Before there was the novel by Harriet Beecher Stowe, a formerly enslaved African-American living in Canada wrote a memoir detailing his experience.
From its very first moments in print on March 20, 1852, Harriet Beecher Stowe’s Uncle Tom’s Cabin was a smashing success. It sold 3,000 copies on its first day, and Frederick Douglass reported that 5,000 copies—the entire first print run—were purchased within four days. By May 3, the Boston Morning Post declared that “everybody has read it, is reading, or is about to read it.”
According to reports at the time, it took 17 printing presses running around the clock to keep up with demand. By the end of its first year in print, the book had sold over 300,000 copies in the United States alone, going on to become the best-selling novel of the 19th century.
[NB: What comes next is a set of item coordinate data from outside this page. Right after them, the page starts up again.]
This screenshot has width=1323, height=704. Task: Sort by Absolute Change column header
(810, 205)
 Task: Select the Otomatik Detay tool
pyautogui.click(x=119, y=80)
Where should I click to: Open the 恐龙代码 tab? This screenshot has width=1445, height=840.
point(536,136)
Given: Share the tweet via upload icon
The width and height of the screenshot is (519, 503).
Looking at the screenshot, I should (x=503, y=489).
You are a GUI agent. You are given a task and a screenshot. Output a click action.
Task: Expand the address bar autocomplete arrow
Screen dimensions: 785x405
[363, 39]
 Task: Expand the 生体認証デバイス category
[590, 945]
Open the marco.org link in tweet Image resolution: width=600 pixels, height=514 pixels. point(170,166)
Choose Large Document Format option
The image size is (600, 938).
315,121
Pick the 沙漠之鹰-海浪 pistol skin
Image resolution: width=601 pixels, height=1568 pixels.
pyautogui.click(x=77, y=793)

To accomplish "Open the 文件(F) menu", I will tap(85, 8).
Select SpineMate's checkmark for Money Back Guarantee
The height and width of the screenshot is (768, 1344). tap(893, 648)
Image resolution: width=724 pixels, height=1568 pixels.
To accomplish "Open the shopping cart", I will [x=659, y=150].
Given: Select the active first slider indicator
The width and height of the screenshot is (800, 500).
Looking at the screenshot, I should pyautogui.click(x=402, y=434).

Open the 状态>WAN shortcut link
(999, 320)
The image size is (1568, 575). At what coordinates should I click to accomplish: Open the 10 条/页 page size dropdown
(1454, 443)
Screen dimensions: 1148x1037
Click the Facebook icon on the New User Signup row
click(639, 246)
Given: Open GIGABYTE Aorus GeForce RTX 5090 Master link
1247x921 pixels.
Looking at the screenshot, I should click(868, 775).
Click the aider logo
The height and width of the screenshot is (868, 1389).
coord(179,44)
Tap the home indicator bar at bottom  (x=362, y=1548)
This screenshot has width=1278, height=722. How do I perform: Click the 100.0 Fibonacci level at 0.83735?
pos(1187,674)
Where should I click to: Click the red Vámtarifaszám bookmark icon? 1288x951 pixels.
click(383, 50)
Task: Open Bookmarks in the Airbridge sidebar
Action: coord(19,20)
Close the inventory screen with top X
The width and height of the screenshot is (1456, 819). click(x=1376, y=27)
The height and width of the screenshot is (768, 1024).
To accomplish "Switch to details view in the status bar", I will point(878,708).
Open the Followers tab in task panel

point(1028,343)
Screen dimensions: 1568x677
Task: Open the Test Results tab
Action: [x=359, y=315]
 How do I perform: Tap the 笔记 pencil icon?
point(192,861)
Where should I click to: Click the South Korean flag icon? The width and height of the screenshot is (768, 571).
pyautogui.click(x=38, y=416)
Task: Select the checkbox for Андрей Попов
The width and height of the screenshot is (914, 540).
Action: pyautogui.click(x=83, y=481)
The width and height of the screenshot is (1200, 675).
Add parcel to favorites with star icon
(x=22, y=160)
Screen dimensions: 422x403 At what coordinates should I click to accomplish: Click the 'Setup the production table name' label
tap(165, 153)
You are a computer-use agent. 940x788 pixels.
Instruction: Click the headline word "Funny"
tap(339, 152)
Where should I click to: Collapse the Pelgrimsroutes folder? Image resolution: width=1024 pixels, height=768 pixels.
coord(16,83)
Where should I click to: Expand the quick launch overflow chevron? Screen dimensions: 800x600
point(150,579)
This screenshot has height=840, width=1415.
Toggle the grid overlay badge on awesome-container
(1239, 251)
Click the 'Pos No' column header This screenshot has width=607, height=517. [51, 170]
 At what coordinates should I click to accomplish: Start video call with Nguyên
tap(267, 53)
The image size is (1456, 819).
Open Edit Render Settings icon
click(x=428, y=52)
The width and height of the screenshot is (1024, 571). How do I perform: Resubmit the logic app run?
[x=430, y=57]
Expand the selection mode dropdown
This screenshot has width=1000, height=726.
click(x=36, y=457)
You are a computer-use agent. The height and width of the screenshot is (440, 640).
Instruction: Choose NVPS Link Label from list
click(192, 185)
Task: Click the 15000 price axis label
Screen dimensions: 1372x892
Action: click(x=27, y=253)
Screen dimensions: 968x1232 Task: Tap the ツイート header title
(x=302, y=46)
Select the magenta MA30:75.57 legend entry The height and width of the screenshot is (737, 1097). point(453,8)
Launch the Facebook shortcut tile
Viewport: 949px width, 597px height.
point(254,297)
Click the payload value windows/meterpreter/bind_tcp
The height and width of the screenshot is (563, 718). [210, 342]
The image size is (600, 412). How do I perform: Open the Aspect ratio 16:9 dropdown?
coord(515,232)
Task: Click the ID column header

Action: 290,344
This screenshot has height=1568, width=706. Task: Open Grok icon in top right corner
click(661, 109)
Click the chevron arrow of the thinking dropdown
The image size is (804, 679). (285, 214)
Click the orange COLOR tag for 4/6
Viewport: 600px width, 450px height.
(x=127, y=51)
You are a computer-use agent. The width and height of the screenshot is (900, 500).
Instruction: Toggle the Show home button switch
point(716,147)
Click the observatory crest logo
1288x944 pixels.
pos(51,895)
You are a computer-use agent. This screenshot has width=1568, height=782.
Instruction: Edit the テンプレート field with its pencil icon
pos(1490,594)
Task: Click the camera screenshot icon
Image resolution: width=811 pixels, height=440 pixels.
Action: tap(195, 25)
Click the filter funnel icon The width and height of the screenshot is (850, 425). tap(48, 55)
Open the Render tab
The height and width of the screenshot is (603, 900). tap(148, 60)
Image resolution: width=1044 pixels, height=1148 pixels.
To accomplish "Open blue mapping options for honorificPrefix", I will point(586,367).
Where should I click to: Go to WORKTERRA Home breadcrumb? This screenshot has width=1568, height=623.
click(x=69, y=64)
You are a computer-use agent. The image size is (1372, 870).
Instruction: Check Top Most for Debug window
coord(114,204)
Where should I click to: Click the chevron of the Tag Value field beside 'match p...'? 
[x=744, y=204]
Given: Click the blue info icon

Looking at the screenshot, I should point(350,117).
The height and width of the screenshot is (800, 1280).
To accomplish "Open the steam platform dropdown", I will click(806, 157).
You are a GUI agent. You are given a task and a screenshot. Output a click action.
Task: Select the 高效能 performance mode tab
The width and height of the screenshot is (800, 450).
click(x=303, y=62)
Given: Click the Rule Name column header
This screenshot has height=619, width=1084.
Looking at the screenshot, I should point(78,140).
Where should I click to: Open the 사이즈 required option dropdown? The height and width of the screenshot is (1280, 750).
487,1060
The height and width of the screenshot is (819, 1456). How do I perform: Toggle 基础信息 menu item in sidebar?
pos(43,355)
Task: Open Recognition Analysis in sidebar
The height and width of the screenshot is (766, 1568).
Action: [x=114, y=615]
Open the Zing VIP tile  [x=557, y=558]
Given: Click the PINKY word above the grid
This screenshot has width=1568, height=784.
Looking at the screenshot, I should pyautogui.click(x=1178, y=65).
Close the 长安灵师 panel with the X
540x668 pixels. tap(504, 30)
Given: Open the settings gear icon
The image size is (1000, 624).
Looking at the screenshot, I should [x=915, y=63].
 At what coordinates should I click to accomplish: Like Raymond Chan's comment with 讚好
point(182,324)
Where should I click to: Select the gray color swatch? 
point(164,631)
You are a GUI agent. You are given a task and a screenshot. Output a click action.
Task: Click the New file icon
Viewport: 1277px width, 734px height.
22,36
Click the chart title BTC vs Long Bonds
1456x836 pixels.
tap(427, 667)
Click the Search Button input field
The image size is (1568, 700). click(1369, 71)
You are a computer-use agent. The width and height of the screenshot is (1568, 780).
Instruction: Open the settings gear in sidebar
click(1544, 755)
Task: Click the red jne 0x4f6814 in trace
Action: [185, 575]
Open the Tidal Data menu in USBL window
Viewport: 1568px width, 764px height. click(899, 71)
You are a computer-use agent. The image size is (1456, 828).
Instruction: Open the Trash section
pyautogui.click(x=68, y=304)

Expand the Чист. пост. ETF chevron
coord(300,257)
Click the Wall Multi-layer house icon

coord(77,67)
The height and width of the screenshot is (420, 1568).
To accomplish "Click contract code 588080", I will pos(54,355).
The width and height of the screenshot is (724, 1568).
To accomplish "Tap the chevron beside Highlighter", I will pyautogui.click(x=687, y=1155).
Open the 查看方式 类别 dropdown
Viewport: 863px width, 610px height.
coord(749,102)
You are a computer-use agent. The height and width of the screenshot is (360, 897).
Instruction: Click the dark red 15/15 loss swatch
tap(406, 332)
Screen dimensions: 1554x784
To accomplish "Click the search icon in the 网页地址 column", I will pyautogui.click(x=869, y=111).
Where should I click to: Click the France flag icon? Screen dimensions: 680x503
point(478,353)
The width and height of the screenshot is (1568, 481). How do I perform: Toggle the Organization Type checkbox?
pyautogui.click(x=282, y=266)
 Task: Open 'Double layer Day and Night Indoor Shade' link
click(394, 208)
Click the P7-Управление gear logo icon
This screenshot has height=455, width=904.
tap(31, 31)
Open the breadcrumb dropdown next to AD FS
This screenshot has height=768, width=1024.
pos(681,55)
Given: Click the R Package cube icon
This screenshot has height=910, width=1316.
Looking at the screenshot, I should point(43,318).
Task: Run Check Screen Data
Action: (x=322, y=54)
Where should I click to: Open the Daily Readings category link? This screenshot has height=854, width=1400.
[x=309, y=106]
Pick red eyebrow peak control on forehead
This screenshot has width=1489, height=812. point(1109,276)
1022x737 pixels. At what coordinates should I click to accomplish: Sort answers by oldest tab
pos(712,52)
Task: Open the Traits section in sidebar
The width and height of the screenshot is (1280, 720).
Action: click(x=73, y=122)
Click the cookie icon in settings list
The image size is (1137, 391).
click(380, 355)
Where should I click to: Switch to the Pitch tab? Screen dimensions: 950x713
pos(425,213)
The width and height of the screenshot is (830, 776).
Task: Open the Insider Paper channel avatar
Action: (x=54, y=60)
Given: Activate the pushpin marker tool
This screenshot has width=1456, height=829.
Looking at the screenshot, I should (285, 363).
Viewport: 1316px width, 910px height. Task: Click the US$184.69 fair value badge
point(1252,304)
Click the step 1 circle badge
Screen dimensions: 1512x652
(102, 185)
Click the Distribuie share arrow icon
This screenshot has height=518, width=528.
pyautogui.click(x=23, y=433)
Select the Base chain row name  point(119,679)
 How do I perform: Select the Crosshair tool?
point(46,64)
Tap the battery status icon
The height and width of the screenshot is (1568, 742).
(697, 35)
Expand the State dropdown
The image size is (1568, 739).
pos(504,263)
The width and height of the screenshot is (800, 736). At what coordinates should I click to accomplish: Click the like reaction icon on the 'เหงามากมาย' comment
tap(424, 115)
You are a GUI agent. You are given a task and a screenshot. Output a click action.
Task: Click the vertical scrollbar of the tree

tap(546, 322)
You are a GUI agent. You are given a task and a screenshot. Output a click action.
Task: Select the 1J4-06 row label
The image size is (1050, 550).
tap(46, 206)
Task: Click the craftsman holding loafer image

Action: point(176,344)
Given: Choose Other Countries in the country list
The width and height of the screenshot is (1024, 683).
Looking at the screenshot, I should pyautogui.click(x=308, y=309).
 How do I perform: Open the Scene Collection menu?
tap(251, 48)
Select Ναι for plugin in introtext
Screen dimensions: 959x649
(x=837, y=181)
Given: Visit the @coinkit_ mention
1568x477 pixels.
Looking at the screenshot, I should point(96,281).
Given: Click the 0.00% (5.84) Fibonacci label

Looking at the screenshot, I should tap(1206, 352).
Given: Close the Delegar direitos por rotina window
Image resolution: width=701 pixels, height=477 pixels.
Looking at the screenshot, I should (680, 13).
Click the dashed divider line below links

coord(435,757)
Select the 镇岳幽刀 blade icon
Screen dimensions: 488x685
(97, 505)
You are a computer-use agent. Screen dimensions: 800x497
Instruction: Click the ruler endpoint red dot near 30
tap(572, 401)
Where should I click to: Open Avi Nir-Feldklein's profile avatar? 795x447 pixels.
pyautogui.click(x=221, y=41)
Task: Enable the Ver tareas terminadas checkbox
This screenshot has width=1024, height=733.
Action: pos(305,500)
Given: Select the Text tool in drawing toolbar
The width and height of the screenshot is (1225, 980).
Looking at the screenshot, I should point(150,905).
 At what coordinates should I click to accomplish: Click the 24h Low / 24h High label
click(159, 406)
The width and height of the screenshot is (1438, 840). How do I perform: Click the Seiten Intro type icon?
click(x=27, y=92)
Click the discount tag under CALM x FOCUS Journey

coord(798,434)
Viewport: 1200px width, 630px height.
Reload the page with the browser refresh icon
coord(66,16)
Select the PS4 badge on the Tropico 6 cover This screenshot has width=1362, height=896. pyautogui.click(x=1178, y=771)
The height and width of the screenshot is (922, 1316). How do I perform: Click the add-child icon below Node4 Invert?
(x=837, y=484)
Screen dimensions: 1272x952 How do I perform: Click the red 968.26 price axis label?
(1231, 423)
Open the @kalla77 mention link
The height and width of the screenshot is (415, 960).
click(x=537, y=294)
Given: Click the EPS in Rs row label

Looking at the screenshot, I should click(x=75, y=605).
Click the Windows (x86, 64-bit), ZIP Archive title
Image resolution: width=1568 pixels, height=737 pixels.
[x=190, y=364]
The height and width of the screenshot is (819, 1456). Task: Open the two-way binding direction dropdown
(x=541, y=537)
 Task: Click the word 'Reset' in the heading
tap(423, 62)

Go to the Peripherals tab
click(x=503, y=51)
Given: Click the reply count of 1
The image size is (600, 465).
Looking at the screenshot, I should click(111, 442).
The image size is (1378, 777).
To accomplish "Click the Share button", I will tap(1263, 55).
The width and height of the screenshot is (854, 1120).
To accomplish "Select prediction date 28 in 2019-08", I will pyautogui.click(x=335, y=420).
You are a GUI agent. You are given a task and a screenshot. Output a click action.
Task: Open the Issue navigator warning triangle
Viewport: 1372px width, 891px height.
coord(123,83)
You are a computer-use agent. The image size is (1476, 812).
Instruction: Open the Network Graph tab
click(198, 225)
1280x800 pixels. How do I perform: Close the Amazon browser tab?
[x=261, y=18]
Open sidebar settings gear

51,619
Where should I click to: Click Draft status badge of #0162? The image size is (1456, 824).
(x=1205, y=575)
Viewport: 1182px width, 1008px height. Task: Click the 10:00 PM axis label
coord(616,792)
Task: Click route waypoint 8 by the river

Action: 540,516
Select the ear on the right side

In Canada, a former enslaved laborer and aging Methodist minister named Josiah Henson—whose life story bore uncanny resemblances to Stowe’s titular character—immediately understood its importance.
Born near Port Tobacco, Maryland, around 1789, Henson’s first memory was of his father being whipped, having his ear cut off, and sold south—all as punishment for striking a white man who had attempted to rape his wife. He never saw his father again.
Henson was later separated from his mother and sold to a child trafficker, but soon fell deathly ill. The slave trader offered the boy to Henson’s mother’s owner, an alcoholic gambler named Isaac Riley, for a bargain: free of charge if the young Henson died, a barter of some horseshoeing work if he survived.
But he did recover, and Henson and his mother were enslaved about 12 miles from Washington, D.C., on Riley’s plantation. He endured countless beatings as a child—especially after an ill-fated attempt to learn to read.